Exercise tasks:
**A.** In the Spider-Man passage, what melts the lock on the door to the office of Dr. Curtis Connors?
**B.** Transcribe everything in the Spider-Man passage from "At first, Spidey" down to "spider-sense guide him.".

Source extract:
....
At first, Spidey tries to convince himself that he needs to finish his Chemistry paper rather than chase a new mystery but he gives up on that notion pretty quickly. Coming up with a new catch phrase ("When danger calls, Spider- Man crawls!"), he enters the building through a second story window. He goes to a classroom to drop off the duffel bag (which contains his Peter Parker clothes) and then takes to the ceiling. He crawls along in the dark hallway, letting his spider-sense guide him.
Back on the first floor, the intruder has arrived at the locked door leading to the office of Dr. Curtis Connors. The figure shoots a laser light from a finger. This light melts the lock and the door swings right open. The figure enters the room and turns on the light switch, then realizes that the light will attract attention. So, the stranger turns the light off again and uses a hand to generate an ultraviolet beam to illuminate the room. The beam strikes a steel locker across the room and the intruder decides that this is the only storage space in the room that is big enough to hold the device "he" is looking for. The figure opens the cabinet and pulls out Curtis Connors' "greatest achievement... the Enervator!"
....
Exercise data:
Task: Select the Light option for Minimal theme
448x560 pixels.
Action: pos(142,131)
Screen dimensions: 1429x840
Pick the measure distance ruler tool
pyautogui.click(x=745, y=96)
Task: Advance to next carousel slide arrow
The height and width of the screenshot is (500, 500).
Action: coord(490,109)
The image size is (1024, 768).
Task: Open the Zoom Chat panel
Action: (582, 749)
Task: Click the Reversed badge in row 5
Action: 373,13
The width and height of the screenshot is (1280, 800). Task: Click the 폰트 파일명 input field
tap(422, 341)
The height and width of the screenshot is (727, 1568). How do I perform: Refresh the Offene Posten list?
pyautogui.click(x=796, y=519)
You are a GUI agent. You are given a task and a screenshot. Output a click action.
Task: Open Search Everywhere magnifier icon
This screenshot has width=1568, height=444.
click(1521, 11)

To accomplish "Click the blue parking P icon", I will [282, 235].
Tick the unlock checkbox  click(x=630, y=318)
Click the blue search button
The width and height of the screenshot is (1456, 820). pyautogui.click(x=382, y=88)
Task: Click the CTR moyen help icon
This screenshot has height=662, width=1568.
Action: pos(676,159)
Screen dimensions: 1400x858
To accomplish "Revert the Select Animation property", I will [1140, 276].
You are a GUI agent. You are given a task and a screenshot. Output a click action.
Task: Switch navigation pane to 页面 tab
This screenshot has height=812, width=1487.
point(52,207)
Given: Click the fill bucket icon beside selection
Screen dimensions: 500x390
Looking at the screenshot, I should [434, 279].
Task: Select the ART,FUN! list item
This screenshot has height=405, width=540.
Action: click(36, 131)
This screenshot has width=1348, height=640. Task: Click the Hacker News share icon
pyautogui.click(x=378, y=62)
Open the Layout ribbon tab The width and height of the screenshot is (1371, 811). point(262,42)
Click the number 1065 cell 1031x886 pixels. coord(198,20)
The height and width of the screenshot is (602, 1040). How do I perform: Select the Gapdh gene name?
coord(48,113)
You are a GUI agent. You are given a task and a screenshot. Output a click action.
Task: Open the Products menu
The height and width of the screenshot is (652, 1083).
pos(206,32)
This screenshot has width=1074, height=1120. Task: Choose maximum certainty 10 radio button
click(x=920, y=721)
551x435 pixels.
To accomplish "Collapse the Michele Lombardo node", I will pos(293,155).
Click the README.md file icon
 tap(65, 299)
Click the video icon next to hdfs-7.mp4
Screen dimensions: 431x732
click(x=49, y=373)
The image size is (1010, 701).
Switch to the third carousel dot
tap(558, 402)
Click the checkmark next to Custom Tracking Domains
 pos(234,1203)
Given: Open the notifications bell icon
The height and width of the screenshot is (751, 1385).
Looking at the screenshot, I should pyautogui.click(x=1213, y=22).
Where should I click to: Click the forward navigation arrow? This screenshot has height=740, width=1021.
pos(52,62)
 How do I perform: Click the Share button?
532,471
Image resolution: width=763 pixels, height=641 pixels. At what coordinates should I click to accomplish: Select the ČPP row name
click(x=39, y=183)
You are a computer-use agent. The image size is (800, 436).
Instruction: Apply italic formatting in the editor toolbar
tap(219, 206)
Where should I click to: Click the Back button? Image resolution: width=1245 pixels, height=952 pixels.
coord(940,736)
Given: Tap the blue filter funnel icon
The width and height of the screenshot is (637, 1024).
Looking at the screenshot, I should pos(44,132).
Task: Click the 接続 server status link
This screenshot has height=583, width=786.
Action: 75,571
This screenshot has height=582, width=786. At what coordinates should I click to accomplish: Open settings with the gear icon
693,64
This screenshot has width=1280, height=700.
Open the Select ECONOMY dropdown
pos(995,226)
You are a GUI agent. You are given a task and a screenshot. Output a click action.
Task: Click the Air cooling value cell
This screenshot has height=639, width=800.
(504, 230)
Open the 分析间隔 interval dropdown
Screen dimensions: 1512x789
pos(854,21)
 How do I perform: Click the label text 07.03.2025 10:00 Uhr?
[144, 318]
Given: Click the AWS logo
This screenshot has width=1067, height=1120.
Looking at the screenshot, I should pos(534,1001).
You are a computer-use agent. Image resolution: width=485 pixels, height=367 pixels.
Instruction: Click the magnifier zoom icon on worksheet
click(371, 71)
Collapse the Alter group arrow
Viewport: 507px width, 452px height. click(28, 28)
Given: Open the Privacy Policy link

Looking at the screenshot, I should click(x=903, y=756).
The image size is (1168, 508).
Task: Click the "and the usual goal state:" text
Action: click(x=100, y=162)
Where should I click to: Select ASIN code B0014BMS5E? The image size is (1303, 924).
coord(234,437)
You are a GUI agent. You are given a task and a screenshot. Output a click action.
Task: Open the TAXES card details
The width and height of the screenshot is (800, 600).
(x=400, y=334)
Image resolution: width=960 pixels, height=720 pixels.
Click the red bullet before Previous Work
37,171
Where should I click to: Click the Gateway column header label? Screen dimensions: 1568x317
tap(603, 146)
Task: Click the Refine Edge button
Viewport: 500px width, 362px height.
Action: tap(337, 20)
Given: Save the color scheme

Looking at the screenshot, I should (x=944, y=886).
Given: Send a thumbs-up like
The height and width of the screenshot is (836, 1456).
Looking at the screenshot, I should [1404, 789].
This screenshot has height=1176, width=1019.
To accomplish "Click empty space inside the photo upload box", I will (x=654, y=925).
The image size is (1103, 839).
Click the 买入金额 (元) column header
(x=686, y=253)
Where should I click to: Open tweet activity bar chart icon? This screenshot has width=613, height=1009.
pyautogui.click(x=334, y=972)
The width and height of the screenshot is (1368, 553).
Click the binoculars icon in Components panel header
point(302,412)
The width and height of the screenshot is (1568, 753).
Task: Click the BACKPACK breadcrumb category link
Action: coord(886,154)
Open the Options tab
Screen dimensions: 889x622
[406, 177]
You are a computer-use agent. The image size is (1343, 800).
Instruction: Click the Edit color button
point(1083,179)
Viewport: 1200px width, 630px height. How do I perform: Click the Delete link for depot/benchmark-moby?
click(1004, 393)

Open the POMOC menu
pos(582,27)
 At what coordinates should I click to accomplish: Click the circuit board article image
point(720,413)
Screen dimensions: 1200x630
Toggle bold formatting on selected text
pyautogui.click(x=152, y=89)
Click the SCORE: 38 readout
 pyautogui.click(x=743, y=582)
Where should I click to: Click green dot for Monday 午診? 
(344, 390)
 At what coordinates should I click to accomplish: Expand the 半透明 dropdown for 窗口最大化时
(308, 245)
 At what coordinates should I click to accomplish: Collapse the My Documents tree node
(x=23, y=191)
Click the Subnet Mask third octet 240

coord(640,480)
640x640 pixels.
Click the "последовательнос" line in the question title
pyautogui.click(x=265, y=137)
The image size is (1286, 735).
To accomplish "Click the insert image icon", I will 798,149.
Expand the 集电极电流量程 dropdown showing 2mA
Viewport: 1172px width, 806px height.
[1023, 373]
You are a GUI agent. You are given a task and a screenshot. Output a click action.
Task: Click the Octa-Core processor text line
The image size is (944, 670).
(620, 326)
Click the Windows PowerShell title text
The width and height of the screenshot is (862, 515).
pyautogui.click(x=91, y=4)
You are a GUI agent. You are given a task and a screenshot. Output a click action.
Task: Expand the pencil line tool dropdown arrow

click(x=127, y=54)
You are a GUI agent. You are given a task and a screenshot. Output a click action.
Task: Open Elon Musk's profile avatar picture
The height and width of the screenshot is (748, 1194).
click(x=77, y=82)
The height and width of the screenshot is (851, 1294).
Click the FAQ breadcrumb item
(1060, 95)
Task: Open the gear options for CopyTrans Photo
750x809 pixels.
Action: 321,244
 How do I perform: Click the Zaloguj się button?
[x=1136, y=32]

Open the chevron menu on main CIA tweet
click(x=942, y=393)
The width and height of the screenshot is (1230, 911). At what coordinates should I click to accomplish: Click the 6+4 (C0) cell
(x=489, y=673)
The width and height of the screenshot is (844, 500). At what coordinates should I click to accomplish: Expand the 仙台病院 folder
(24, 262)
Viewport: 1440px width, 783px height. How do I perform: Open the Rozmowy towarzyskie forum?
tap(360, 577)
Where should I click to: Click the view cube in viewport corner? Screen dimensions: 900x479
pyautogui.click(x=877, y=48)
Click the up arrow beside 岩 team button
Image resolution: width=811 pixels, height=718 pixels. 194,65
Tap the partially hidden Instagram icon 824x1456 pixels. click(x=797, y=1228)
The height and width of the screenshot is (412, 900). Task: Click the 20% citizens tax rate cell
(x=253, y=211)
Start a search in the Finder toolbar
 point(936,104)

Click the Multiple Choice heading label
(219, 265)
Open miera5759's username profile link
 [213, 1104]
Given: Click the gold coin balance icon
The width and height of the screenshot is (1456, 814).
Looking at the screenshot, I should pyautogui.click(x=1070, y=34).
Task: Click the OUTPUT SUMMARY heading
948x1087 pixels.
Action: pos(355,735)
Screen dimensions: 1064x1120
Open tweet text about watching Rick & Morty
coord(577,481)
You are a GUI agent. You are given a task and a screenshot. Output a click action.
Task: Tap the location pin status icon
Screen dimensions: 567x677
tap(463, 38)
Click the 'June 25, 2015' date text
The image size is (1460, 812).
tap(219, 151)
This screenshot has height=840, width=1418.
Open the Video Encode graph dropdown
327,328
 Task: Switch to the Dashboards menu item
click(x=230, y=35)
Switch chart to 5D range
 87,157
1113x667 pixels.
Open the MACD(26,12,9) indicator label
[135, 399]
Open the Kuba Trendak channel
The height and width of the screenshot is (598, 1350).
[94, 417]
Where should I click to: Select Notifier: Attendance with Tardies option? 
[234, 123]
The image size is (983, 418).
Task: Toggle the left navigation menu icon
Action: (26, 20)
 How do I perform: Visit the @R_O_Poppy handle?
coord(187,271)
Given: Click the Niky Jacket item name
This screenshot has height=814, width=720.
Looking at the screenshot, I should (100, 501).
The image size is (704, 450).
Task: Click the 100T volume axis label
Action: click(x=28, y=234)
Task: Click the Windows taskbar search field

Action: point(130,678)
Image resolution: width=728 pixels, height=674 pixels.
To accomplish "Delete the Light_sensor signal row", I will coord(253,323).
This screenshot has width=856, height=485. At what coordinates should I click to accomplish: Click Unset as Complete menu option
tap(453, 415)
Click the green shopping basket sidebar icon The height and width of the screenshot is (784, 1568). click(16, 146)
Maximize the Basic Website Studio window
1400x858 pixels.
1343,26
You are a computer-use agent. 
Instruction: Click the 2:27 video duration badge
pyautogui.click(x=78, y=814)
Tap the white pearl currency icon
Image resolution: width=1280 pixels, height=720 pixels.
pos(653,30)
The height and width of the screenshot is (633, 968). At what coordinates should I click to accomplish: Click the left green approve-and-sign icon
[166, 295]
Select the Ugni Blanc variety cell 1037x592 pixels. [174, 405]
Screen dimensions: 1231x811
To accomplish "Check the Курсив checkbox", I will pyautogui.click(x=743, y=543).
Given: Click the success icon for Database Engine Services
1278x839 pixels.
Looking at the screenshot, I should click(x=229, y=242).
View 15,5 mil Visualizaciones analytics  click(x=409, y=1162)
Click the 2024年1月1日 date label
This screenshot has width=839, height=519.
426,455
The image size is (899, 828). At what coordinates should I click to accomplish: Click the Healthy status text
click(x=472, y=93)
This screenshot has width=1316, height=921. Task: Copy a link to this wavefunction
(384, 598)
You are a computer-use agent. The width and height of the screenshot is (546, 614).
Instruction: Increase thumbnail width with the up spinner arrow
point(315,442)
....
Answers by task:
**A.** A laser light shot from the intruder's finger.

**B.**
At first, Spidey tries to convince himself that he needs to finish his Chemistry paper rather than chase a new mystery but he gives up on that notion pretty quickly. Coming up with a new catch phrase ("When danger calls, Spider- Man crawls!"), he enters the building through a second story window. He goes to a classroom to drop off the duffel bag (which contains his Peter Parker clothes) and then takes to the ceiling. He crawls along in the dark hallway, letting his spider-sense guide him.